Compiti:
a - Nel testo, a chi attribuirebbe l'attività di vigilanza l'art. 3 della legge regionale n. 20 del 2006?
b - Indica se ciascuna affermazione concorda con il testo, rispondendo sì o no e citando le parole decisive: (i) il ricorso è stato trattenuto in decisione alla pubblica udienza del 12 gennaio 2010; (ii) la stagione di caccia non è ancora conclusa; (iii) tra gli articoli della Costituzione di cui si lamenta la violazione figura l'art. 117.

Viene altresì dedotta la violazione dell’art. 9, par. I, lett. c, della
Direttiva 79/409/CEE.
La disposizione in oggetto imporrebbe un controllo rigido per l’effettuazione
del prelievo in deroga di animali: le modalità e le forme di controllo
andrebbero individuate in modo specifico e puntuale negli atti autorizzatori,
altrimenti la previsione normativa in oggetto rimarrebbe solo un comando
astratto. La stessa previsione, contenuta nell’art. 3 della legge regionale n.
20 del 2006, che attribuirebbe solo alla Polizia provinciale l’attività di
vigilanza, e non anche al Corpo Forestale dello Stato, alla Polizia municipale,
ecc., limiterebbe in modo rilevante la possibilità di effettuare i controlli.
Infine viene eccepita l’illegittimità costituzionale della legge regionale n. 20
del 2006.
La predetta legge regionale, in quanto legge provvedimento, dovrebbe essere
connotata da tutti gli elementi richiesti per la validità dell’atto
amministrativo di cui tiene luogo. Tuttavia l’utilizzo della forma legislativa
sarebbe finalizzato ad affrancarsi dal controllo giurisdizionale, destinato ai
soli provvedimenti amministrativi, e consentirebbe di eludere anche il contenuto
di pronunce giurisdizionali che sarebbero conformative dell’attività
amministrativa in tale ambito. Pertanto sarebbe evidente la violazione degli
artt. 3, 24, 102, 113 e 117, comma 1, della Costituzione.
Con memoria depositata in prossimità dell’udienza di discussione, la parte
ricorrente ha ribadito le proprie richieste.
Alla pubblica udienza del 12 gennaio 2010, su conforme richiesta del difensore
della parte ricorrente, il ricorso è stato trattenuto in decisione.
DIRITTO
1. Con riferimento alla permanenza dell’interesse alla decisione del presente
ricorso, va evidenziato che, pur essendo conclusa la stagione di caccia, una
pronuncia di merito deve essere adottata per le sue evidenti finalità di
indirizzo e conformazione dell’attività amministrativa futura, oltre ai
possibili riflessi della stessa in relazione ad un futuro giudizio di tipo
risarcitorio.

Righe fornite:
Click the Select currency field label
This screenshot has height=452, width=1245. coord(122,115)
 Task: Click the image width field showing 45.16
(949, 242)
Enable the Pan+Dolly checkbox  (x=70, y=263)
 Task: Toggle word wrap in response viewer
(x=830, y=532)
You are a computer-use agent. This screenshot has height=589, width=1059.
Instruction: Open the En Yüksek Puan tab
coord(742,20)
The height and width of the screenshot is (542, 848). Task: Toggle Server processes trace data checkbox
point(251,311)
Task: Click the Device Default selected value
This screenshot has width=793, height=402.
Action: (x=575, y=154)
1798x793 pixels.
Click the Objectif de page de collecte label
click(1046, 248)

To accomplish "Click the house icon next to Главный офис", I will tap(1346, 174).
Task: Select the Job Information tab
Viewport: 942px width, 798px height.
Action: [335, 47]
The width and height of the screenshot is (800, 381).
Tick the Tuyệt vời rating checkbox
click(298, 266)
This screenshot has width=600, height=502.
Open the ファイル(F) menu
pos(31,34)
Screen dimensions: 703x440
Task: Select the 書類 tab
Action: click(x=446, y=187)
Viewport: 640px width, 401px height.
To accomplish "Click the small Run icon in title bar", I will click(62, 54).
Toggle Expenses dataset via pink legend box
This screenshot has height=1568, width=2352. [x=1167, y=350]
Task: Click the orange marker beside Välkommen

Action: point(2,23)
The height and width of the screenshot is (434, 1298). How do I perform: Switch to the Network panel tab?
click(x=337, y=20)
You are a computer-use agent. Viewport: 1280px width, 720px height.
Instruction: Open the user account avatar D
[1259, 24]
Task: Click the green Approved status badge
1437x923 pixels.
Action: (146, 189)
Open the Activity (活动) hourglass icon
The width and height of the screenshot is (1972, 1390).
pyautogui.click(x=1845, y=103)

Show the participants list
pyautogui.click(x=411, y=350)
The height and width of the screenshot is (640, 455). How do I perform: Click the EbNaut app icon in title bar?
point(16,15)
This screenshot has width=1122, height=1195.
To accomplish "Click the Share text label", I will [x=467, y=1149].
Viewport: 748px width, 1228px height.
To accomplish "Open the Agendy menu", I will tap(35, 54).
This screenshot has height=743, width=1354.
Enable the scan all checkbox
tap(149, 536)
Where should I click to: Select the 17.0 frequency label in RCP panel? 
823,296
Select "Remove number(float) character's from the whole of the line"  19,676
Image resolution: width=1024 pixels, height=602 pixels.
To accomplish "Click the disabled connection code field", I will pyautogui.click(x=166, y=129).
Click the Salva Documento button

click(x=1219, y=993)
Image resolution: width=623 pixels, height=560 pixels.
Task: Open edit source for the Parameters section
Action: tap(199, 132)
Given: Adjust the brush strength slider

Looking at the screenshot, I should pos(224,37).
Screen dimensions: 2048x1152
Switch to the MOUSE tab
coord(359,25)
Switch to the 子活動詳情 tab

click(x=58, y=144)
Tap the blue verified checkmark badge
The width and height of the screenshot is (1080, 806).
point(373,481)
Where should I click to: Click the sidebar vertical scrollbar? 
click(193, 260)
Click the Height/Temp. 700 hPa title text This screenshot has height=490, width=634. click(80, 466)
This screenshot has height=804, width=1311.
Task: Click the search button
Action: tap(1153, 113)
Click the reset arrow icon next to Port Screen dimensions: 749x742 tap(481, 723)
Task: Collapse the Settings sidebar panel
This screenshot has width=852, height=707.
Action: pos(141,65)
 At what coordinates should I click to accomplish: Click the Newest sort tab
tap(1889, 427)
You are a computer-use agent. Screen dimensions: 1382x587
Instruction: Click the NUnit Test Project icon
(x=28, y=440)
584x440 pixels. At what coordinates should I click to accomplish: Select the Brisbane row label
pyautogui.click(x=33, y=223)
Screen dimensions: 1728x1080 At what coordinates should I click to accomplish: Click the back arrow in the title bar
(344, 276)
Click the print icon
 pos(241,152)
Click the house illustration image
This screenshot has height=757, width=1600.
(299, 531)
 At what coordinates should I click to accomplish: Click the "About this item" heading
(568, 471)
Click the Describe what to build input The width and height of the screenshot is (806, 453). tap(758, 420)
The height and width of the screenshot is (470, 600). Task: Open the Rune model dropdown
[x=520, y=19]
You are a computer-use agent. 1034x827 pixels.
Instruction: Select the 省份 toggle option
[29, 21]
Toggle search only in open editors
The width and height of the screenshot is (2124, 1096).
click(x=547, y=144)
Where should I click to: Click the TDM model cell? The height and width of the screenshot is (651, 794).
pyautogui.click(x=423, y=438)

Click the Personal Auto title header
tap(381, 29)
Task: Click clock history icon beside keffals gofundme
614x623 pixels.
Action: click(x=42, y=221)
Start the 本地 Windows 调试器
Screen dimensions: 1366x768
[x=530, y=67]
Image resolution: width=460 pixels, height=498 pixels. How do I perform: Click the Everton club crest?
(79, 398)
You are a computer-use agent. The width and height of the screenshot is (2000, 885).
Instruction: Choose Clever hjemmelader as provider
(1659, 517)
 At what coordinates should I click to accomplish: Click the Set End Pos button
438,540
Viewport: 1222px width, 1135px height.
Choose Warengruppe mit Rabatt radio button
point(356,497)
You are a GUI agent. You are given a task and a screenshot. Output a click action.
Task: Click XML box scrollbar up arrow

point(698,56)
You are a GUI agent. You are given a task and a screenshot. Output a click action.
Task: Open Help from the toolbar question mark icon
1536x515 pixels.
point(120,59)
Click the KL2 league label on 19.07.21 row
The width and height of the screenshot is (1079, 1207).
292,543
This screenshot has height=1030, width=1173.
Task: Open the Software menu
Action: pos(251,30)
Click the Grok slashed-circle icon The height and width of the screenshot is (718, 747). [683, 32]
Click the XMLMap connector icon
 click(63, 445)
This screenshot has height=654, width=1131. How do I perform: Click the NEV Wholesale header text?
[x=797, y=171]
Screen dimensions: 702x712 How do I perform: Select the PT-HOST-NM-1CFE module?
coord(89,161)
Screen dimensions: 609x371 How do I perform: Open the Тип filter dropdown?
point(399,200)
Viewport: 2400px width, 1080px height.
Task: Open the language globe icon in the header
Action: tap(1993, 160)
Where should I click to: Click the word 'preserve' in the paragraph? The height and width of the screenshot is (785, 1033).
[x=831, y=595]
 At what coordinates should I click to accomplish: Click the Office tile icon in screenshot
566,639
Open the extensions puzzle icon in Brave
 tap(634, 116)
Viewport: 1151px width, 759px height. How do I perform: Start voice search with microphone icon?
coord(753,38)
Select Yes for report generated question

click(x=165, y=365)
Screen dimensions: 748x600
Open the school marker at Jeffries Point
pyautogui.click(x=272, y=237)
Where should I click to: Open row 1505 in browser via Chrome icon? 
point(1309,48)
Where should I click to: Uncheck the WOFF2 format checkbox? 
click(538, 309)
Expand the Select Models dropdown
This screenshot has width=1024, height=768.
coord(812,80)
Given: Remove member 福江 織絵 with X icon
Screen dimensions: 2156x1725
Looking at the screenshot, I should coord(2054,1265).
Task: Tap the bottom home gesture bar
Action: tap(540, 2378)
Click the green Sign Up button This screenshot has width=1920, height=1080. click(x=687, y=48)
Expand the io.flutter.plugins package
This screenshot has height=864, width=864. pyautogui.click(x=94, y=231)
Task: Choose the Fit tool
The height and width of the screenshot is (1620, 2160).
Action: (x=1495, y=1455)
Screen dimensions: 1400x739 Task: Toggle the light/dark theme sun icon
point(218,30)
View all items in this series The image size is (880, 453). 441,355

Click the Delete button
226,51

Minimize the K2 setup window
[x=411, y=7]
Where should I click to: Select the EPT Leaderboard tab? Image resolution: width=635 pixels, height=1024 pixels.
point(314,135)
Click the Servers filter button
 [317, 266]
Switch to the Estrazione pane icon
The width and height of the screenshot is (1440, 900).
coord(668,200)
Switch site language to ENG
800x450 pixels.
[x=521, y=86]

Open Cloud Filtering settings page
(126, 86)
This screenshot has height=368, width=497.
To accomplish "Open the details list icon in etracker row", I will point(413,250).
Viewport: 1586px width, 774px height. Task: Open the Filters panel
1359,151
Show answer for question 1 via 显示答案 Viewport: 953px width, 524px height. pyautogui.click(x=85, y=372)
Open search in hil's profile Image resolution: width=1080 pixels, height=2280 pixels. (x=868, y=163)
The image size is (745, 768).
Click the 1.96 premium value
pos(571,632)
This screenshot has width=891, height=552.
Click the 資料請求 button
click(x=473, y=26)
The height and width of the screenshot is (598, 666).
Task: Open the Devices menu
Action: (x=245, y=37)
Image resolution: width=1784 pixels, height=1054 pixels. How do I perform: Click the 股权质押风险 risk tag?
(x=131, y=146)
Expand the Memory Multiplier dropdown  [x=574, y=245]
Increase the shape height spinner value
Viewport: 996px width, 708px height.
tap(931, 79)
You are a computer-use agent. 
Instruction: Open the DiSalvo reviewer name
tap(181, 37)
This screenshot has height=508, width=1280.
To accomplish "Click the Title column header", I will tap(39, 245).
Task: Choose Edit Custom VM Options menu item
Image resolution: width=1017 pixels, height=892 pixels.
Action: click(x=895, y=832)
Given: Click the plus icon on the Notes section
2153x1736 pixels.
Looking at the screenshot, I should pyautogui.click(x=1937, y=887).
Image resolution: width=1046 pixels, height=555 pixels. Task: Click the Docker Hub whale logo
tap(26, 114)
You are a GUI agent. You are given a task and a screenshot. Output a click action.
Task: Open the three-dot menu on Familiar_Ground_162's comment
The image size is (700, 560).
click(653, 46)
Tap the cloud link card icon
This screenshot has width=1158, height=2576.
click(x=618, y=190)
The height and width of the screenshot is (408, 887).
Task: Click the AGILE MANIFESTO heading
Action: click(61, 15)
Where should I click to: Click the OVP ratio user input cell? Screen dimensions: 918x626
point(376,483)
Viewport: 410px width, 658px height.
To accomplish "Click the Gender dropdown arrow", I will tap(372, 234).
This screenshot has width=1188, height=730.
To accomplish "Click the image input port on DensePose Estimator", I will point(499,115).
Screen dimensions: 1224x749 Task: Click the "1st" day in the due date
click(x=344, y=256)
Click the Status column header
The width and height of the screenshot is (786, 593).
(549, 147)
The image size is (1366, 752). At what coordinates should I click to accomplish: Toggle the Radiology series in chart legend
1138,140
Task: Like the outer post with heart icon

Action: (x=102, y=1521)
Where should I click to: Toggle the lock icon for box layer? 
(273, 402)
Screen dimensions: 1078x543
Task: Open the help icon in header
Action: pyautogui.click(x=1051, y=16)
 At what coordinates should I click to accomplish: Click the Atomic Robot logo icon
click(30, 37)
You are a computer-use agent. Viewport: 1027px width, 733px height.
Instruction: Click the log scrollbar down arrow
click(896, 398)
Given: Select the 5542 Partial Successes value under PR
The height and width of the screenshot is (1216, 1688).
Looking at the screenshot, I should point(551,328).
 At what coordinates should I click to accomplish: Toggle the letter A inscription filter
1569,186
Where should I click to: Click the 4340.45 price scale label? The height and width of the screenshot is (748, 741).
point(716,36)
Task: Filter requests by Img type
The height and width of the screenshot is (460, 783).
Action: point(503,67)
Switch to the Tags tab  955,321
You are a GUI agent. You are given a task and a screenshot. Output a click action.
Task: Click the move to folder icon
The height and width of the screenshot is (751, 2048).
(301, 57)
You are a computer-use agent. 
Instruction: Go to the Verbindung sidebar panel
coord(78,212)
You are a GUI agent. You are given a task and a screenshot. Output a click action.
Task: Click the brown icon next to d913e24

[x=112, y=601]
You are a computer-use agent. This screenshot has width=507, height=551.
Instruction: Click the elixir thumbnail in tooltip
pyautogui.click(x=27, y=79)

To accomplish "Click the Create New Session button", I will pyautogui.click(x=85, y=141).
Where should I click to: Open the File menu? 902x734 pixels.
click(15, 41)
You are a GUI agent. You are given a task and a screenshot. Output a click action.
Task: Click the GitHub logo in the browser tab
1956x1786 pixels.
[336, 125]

Soluzioni:
a - Solo alla Polizia provinciale, e non anche al Corpo Forestale dello Stato, alla Polizia municipale, ecc.

b -
(i) Sì: "Alla pubblica udienza del 12 gennaio 2010, su conforme richiesta del difensore della parte ricorrente, il ricorso è stato trattenuto in decisione."
(ii) No: "pur essendo conclusa la stagione di caccia"
(iii) Sì: "artt. 3, 24, 102, 113 e 117, comma 1, della Costituzione"